REQUEST: Write each line of the rows, from the first line through the line containing "will pyautogui.click(x=378, y=14).", as one string in a JSON list. Leave out any blank lines.

(Raw records)
--

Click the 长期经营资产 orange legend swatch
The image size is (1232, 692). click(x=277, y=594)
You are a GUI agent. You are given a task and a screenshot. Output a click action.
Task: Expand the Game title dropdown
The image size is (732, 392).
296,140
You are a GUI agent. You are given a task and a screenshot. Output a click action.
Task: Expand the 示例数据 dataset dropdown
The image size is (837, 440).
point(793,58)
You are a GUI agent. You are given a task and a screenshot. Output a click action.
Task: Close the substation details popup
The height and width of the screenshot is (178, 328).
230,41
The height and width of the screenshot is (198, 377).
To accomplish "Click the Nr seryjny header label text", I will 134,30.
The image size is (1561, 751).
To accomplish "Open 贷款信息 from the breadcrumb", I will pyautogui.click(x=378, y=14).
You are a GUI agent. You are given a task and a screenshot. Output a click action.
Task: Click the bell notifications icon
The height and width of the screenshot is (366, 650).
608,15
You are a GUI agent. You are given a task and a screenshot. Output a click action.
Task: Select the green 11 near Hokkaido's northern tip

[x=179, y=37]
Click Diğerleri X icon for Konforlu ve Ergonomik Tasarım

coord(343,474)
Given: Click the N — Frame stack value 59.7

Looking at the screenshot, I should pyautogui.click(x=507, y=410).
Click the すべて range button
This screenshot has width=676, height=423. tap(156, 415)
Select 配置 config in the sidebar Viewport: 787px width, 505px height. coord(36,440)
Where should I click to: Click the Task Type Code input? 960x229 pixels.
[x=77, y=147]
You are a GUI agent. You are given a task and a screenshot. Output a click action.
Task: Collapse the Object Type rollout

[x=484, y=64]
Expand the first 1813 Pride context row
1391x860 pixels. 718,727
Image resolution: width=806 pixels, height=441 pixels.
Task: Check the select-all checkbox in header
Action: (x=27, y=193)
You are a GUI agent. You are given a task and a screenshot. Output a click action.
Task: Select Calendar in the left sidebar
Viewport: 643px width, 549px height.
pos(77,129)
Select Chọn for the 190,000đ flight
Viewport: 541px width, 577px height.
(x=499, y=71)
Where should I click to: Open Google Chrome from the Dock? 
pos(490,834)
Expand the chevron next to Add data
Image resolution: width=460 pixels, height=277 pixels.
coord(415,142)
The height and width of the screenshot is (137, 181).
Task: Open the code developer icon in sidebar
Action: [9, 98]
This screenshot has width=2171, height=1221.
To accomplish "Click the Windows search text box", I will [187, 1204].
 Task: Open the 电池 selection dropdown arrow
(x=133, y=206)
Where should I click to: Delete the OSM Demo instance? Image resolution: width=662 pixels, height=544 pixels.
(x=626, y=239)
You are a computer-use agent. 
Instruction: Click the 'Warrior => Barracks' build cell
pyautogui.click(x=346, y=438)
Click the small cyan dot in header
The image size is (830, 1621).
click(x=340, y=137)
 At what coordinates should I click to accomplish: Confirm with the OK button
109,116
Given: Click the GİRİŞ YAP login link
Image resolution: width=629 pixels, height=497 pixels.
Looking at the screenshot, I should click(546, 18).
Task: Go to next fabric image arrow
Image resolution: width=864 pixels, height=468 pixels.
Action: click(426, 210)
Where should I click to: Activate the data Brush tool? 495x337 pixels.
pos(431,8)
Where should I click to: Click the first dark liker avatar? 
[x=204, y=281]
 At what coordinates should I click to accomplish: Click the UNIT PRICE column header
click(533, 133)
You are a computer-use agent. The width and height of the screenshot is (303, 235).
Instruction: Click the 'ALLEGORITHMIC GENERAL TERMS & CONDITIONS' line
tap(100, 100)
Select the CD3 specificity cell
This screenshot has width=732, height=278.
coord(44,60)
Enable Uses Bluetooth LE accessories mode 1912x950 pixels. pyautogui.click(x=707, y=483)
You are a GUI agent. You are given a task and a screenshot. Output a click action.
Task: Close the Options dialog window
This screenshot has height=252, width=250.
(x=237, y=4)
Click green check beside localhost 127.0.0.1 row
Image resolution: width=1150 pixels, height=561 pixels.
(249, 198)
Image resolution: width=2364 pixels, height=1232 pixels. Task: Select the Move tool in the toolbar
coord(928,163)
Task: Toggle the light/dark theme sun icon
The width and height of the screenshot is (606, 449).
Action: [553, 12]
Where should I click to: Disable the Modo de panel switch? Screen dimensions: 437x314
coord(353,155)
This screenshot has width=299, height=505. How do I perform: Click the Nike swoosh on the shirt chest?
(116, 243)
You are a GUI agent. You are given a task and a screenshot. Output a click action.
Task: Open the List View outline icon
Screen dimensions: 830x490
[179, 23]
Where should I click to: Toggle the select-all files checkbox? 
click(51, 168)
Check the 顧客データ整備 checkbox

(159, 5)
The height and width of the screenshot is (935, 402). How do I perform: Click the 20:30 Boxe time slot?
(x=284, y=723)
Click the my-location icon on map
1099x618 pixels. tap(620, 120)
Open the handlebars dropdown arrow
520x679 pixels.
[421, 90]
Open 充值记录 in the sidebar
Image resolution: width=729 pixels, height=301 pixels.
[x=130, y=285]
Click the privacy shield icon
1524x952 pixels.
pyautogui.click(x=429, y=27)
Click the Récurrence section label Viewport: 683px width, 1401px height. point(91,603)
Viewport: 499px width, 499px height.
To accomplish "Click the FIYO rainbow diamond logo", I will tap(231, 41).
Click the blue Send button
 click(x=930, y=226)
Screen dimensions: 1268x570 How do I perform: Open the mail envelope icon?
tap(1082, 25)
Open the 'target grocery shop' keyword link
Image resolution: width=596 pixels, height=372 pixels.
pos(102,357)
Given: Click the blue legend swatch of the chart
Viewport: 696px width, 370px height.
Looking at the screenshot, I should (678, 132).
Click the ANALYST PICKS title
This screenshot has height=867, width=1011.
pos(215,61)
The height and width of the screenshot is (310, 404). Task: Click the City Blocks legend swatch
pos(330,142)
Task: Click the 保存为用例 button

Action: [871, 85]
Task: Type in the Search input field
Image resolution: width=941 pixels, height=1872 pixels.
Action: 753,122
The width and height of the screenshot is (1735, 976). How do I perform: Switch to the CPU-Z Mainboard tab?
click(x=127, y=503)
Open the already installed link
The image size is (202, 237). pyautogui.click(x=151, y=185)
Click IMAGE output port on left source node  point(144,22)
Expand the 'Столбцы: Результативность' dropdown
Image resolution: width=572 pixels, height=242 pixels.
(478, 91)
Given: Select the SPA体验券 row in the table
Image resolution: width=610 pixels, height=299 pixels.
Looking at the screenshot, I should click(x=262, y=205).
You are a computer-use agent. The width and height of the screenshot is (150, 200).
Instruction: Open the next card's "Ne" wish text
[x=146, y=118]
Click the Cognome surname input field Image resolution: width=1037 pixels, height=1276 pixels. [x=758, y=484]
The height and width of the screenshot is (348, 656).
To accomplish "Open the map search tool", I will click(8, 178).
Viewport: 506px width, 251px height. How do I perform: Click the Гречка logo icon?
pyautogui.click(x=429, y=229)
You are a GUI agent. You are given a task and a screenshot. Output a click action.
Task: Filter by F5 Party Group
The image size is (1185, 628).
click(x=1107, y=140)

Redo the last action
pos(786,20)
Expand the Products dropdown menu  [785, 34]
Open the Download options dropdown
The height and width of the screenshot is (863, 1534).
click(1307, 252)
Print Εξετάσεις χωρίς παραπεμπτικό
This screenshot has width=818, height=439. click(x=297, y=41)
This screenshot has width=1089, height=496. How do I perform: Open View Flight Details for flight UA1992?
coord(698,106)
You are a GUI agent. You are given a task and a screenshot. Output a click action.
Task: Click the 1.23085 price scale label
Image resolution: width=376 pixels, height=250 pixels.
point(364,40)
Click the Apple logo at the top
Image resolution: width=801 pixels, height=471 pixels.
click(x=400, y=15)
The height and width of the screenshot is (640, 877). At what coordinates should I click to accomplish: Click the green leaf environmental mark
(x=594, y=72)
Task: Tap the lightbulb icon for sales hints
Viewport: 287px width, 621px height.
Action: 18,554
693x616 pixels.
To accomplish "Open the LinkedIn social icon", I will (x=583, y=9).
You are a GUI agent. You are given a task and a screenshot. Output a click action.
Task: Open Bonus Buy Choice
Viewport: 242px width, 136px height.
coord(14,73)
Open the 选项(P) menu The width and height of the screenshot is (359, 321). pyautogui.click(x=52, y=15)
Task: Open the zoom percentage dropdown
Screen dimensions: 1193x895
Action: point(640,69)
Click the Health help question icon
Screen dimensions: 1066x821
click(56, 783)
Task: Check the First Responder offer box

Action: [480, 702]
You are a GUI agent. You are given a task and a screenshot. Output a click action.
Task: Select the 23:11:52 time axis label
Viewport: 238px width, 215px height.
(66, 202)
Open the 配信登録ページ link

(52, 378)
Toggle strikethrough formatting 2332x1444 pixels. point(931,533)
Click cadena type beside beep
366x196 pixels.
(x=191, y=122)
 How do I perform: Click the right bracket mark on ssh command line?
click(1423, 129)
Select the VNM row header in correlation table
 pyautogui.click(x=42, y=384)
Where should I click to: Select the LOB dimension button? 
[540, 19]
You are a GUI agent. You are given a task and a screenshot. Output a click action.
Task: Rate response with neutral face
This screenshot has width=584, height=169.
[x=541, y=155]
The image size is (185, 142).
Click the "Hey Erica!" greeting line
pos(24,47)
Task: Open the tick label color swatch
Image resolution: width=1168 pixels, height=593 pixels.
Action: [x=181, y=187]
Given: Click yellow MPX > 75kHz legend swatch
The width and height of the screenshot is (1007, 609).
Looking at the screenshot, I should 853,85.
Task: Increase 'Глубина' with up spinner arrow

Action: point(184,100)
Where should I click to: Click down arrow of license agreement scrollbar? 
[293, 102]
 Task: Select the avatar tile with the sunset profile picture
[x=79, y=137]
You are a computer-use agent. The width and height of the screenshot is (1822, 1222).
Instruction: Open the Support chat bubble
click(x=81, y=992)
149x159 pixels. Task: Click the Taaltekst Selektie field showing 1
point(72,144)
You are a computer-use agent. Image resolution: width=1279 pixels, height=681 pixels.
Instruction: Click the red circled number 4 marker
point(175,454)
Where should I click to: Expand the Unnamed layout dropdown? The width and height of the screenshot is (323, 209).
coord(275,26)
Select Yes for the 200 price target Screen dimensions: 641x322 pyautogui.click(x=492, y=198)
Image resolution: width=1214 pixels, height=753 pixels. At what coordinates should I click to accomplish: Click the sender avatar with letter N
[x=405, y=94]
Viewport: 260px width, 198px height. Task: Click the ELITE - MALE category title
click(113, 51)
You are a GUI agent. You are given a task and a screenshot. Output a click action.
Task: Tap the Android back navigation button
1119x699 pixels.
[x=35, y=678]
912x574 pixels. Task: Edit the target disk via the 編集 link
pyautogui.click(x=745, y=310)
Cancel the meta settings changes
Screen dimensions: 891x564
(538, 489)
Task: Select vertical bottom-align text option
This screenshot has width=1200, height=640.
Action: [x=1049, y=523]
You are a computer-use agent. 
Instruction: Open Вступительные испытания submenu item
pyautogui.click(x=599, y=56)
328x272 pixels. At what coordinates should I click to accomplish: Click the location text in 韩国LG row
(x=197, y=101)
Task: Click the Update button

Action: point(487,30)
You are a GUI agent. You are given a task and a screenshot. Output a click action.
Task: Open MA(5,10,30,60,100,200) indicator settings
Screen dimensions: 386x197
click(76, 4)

--

THE SOLUTION:
[
  "Click the 长期经营资产 orange legend swatch",
  "The image size is (1232, 692). click(x=277, y=594)",
  "You are a GUI agent. You are given a task and a screenshot. Output a click action.",
  "Task: Expand the Game title dropdown",
  "The image size is (732, 392).",
  "296,140",
  "You are a GUI agent. You are given a task and a screenshot. Output a click action.",
  "Task: Expand the 示例数据 dataset dropdown",
  "The image size is (837, 440).",
  "point(793,58)",
  "You are a GUI agent. You are given a task and a screenshot. Output a click action.",
  "Task: Close the substation details popup",
  "The height and width of the screenshot is (178, 328).",
  "230,41",
  "The height and width of the screenshot is (198, 377).",
  "To accomplish \"Click the Nr seryjny header label text\", I will 134,30.",
  "The image size is (1561, 751).",
  "To accomplish \"Open 贷款信息 from the breadcrumb\", I will pyautogui.click(x=378, y=14)."
]